START DATA FOR THIS EXERCISE

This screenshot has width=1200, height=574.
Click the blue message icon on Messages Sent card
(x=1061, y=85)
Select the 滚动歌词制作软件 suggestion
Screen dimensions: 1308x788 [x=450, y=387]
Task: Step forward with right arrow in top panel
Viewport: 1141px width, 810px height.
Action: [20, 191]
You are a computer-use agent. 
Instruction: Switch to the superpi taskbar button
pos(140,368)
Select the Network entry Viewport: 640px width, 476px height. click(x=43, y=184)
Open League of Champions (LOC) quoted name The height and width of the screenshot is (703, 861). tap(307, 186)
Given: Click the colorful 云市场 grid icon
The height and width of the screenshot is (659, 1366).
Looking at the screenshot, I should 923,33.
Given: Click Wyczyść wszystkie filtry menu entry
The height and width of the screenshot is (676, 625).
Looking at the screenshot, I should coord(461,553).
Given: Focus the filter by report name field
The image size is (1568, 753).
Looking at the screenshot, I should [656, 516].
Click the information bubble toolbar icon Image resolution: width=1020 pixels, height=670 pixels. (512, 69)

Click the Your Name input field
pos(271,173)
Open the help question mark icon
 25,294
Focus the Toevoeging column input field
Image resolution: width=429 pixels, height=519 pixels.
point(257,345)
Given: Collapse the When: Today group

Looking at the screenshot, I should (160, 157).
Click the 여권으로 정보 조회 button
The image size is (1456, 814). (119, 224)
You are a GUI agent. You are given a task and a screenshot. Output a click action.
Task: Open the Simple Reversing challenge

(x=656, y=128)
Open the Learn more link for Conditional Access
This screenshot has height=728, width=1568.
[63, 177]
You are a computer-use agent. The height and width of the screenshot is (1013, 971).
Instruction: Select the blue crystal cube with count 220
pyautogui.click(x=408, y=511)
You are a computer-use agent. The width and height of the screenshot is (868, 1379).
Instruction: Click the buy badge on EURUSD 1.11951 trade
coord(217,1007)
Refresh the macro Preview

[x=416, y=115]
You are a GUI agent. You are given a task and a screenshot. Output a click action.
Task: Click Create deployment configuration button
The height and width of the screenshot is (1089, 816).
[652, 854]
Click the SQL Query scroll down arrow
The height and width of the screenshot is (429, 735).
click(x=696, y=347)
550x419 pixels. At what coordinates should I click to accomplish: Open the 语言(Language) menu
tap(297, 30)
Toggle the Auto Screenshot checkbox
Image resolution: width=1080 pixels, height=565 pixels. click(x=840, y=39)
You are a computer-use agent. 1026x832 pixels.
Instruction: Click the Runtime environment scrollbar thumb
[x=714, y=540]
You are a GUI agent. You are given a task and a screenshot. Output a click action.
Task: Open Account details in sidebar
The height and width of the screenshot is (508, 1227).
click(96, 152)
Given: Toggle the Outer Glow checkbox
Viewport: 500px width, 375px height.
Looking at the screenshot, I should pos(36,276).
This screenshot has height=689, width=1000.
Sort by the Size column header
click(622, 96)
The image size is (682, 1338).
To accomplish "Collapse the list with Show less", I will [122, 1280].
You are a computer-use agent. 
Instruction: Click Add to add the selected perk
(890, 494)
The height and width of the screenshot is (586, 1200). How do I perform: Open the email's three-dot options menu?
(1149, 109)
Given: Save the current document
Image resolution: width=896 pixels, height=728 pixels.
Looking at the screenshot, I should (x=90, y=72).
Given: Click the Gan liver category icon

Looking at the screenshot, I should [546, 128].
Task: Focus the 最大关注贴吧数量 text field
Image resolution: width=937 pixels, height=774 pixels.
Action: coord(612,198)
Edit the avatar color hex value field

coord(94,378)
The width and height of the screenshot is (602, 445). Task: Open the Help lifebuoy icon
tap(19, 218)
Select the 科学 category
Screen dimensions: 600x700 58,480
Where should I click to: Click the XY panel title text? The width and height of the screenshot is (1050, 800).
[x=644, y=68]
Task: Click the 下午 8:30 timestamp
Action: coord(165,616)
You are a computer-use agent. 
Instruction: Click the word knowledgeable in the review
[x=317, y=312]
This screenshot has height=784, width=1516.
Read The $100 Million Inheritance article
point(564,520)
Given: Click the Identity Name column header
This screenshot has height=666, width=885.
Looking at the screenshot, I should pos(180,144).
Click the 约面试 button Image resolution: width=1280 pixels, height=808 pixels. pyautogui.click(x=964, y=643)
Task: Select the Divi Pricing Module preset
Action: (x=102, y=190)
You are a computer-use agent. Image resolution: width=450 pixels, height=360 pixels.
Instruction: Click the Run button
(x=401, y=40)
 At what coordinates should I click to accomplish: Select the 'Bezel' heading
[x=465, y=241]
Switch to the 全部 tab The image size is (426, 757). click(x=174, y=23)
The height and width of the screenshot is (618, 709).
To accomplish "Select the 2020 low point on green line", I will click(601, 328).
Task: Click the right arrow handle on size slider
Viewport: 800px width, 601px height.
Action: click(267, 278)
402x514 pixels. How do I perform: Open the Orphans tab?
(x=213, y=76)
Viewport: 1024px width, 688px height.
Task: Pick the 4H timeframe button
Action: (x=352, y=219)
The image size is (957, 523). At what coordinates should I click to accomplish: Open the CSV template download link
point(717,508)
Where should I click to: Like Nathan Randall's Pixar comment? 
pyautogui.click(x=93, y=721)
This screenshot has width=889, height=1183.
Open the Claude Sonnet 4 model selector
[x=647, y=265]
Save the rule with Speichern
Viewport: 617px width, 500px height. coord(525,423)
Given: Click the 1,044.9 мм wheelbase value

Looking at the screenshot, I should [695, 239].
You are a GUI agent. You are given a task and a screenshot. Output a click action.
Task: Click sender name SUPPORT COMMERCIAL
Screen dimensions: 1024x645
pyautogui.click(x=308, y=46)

END DATA FOR THIS EXERCISE

Reproduce the material above. Do not change a word.

This screenshot has width=1200, height=574.
Click the blue message icon on Messages Sent card
(x=1061, y=85)
Select the 滚动歌词制作软件 suggestion
Screen dimensions: 1308x788 [x=450, y=387]
Task: Step forward with right arrow in top panel
Viewport: 1141px width, 810px height.
Action: [20, 191]
You are a computer-use agent. 
Instruction: Switch to the superpi taskbar button
pos(140,368)
Select the Network entry Viewport: 640px width, 476px height. click(x=43, y=184)
Open League of Champions (LOC) quoted name The height and width of the screenshot is (703, 861). tap(307, 186)
Given: Click the colorful 云市场 grid icon
The height and width of the screenshot is (659, 1366).
Looking at the screenshot, I should 923,33.
Given: Click Wyczyść wszystkie filtry menu entry
The height and width of the screenshot is (676, 625).
Looking at the screenshot, I should coord(461,553).
Given: Focus the filter by report name field
The image size is (1568, 753).
Looking at the screenshot, I should [656, 516].
Click the information bubble toolbar icon Image resolution: width=1020 pixels, height=670 pixels. (512, 69)

Click the Your Name input field
pos(271,173)
Open the help question mark icon
 25,294
Focus the Toevoeging column input field
Image resolution: width=429 pixels, height=519 pixels.
point(257,345)
Given: Collapse the When: Today group

Looking at the screenshot, I should (160, 157).
Click the 여권으로 정보 조회 button
The image size is (1456, 814). (119, 224)
You are a GUI agent. You are given a task and a screenshot. Output a click action.
Task: Open the Simple Reversing challenge

(x=656, y=128)
Open the Learn more link for Conditional Access
This screenshot has height=728, width=1568.
[63, 177]
You are a computer-use agent. The height and width of the screenshot is (1013, 971).
Instruction: Select the blue crystal cube with count 220
pyautogui.click(x=408, y=511)
You are a computer-use agent. The width and height of the screenshot is (868, 1379).
Instruction: Click the buy badge on EURUSD 1.11951 trade
coord(217,1007)
Refresh the macro Preview

[x=416, y=115]
You are a GUI agent. You are given a task and a screenshot. Output a click action.
Task: Click Create deployment configuration button
The height and width of the screenshot is (1089, 816).
[652, 854]
Click the SQL Query scroll down arrow
The height and width of the screenshot is (429, 735).
click(x=696, y=347)
550x419 pixels. At what coordinates should I click to accomplish: Open the 语言(Language) menu
tap(297, 30)
Toggle the Auto Screenshot checkbox
Image resolution: width=1080 pixels, height=565 pixels. click(x=840, y=39)
You are a computer-use agent. 1026x832 pixels.
Instruction: Click the Runtime environment scrollbar thumb
[x=714, y=540]
You are a GUI agent. You are given a task and a screenshot. Output a click action.
Task: Open Account details in sidebar
The height and width of the screenshot is (508, 1227).
click(96, 152)
Given: Toggle the Outer Glow checkbox
Viewport: 500px width, 375px height.
Looking at the screenshot, I should pos(36,276).
This screenshot has height=689, width=1000.
Sort by the Size column header
click(622, 96)
The image size is (682, 1338).
To accomplish "Collapse the list with Show less", I will [122, 1280].
You are a computer-use agent. 
Instruction: Click Add to add the selected perk
(890, 494)
The height and width of the screenshot is (586, 1200). How do I perform: Open the email's three-dot options menu?
(1149, 109)
Given: Save the current document
Image resolution: width=896 pixels, height=728 pixels.
Looking at the screenshot, I should (x=90, y=72).
Given: Click the Gan liver category icon

Looking at the screenshot, I should [546, 128].
Task: Focus the 最大关注贴吧数量 text field
Image resolution: width=937 pixels, height=774 pixels.
Action: coord(612,198)
Edit the avatar color hex value field

coord(94,378)
The width and height of the screenshot is (602, 445). Task: Open the Help lifebuoy icon
tap(19, 218)
Select the 科学 category
Screen dimensions: 600x700 58,480
Where should I click to: Click the XY panel title text? The width and height of the screenshot is (1050, 800).
[x=644, y=68]
Task: Click the 下午 8:30 timestamp
Action: coord(165,616)
You are a computer-use agent. 
Instruction: Click the word knowledgeable in the review
[x=317, y=312]
This screenshot has height=784, width=1516.
Read The $100 Million Inheritance article
point(564,520)
Given: Click the Identity Name column header
This screenshot has height=666, width=885.
Looking at the screenshot, I should pos(180,144).
Click the 约面试 button Image resolution: width=1280 pixels, height=808 pixels. pyautogui.click(x=964, y=643)
Task: Select the Divi Pricing Module preset
Action: (x=102, y=190)
You are a computer-use agent. Image resolution: width=450 pixels, height=360 pixels.
Instruction: Click the Run button
(x=401, y=40)
 At what coordinates should I click to accomplish: Select the 'Bezel' heading
[x=465, y=241]
Switch to the 全部 tab The image size is (426, 757). click(x=174, y=23)
The height and width of the screenshot is (618, 709).
To accomplish "Select the 2020 low point on green line", I will click(601, 328).
Task: Click the right arrow handle on size slider
Viewport: 800px width, 601px height.
Action: click(267, 278)
402x514 pixels. How do I perform: Open the Orphans tab?
(x=213, y=76)
Viewport: 1024px width, 688px height.
Task: Pick the 4H timeframe button
Action: (x=352, y=219)
The image size is (957, 523). At what coordinates should I click to accomplish: Open the CSV template download link
point(717,508)
Where should I click to: Like Nathan Randall's Pixar comment? 
pyautogui.click(x=93, y=721)
This screenshot has width=889, height=1183.
Open the Claude Sonnet 4 model selector
[x=647, y=265]
Save the rule with Speichern
Viewport: 617px width, 500px height. coord(525,423)
Given: Click the 1,044.9 мм wheelbase value

Looking at the screenshot, I should [695, 239].
You are a GUI agent. You are given a task and a screenshot. Output a click action.
Task: Click sender name SUPPORT COMMERCIAL
Screen dimensions: 1024x645
pyautogui.click(x=308, y=46)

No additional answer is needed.